Unfortunately, such chemistry is quite compute-intensive. According to Rosenthal, 80 to 90 percent of the run-time was going to be spent in the chemistry computation if they used their existing algorithms. So the Reaction Design developers took a second look at their software and were able to squeeze a 10-fold improvement in the algorithmic performance.

But even that wasn’t enough to keep the simulation run-times in the overnight realm. To accomplish that, they needed to parallelize their algorithms, which they did in typical MPI fashion. By doing so, users could scale the chemistry computation linearly just by adding more compute nodes, at least for moderate-sized clusters.

The second part to the solution was to merge the chemistry and CFD codes. There was just one problem: Reaction Design had no in-house CFD code, so they had to develop their own. The company now offers this as a standalone product called CHEMKIN CFD.

But the chemistry-integrated version, called FORTE, was the real breakthrough. It’s a complete HPC solution that supports advanced, 3D internal combustion engine design with real fuel chemistry hooked into a CFD solver.

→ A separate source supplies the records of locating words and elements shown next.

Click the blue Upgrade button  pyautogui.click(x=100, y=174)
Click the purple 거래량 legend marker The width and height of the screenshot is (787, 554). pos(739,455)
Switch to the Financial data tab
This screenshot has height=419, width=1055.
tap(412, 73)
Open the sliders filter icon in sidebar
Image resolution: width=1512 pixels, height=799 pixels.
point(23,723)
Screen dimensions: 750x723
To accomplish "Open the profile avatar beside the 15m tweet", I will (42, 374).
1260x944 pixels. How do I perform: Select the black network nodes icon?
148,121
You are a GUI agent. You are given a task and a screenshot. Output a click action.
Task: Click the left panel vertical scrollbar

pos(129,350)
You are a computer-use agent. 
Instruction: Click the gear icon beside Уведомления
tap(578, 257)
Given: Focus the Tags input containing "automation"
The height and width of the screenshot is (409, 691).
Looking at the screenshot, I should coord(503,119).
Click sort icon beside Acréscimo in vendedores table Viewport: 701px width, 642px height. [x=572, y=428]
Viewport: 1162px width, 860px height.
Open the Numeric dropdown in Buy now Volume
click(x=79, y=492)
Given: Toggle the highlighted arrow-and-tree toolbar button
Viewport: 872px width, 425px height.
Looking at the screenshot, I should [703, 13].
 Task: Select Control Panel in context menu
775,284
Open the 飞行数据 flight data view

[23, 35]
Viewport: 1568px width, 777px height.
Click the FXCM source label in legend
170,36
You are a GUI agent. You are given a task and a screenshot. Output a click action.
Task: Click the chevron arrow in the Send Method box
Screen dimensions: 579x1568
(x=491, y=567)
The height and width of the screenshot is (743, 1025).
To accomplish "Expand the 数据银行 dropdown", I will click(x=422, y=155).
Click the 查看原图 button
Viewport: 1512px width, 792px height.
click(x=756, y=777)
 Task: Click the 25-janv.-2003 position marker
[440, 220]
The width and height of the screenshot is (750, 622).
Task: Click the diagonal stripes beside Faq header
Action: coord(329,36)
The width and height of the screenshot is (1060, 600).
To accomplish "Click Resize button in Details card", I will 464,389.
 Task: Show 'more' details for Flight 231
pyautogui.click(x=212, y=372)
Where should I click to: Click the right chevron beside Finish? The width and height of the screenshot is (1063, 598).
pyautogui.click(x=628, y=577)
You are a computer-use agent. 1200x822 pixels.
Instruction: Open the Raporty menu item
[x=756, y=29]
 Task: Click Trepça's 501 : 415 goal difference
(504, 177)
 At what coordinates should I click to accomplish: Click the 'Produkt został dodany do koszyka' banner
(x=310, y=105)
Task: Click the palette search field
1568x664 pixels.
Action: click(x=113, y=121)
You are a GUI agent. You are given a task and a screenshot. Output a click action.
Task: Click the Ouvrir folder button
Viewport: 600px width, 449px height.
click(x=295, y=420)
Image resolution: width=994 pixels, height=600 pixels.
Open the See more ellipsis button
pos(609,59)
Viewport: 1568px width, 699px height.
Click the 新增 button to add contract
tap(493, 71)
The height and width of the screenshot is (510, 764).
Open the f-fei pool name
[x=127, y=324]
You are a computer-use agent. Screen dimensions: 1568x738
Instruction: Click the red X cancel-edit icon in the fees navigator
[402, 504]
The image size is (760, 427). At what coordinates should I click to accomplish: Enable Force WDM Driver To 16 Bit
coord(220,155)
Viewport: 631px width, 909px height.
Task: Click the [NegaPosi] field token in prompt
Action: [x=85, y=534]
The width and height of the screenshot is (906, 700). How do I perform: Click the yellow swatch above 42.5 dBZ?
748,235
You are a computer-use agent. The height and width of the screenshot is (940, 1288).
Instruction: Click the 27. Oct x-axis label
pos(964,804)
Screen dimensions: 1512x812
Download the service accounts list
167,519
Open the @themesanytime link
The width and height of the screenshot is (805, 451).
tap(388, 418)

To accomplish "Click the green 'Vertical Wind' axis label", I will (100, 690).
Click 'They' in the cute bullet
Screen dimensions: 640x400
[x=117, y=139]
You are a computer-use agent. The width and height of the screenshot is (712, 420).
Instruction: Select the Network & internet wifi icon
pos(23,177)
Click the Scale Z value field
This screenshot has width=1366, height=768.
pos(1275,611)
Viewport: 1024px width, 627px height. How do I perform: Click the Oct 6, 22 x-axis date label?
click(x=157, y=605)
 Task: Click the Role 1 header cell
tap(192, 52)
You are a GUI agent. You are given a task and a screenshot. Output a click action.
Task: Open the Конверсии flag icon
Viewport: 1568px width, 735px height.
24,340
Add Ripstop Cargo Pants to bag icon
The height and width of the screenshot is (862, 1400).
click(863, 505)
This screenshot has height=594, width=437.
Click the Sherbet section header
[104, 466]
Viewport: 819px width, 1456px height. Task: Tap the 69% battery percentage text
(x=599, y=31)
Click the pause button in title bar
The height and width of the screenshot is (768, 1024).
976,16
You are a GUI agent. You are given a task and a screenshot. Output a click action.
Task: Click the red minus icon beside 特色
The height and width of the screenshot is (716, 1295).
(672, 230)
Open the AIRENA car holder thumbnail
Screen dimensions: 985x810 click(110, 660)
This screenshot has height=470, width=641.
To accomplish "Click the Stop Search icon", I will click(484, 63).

FORTE was officially announced in April, and a number of large auto firms in the US, Europe and Japan have already signed on, says Rosenthal.

FORTE may well scale up into hundreds of nodes, which would put simulation run-times into the 60-minute realm. But most manufacturers would probably use such large clusters to run multiple simulations using different parameters, rather than opt for shorter turnarounds on a single design run. The company’s next step is to see if they can scale their integrated CFD-chemistry approach to the larger geometries of the turbine engine, and offer a FORTE-like product for that industry.

Beyond that, Rosenthal is looking at GPU computing to further accelerate their codes. At this point, he’s wondering if he should invest development cycles in CUDA or OpenCL technology or wait for higher-level development tools to offer a more transparent way to tap into GPUs. Like most developers, he would rather the compiler and runtime do the heavy lifting in order to simplify any GPU-specific source code changes on his part. “But the real question to me is: what do my customers have?” says Rosenthal. “And they don’t have these… yet.”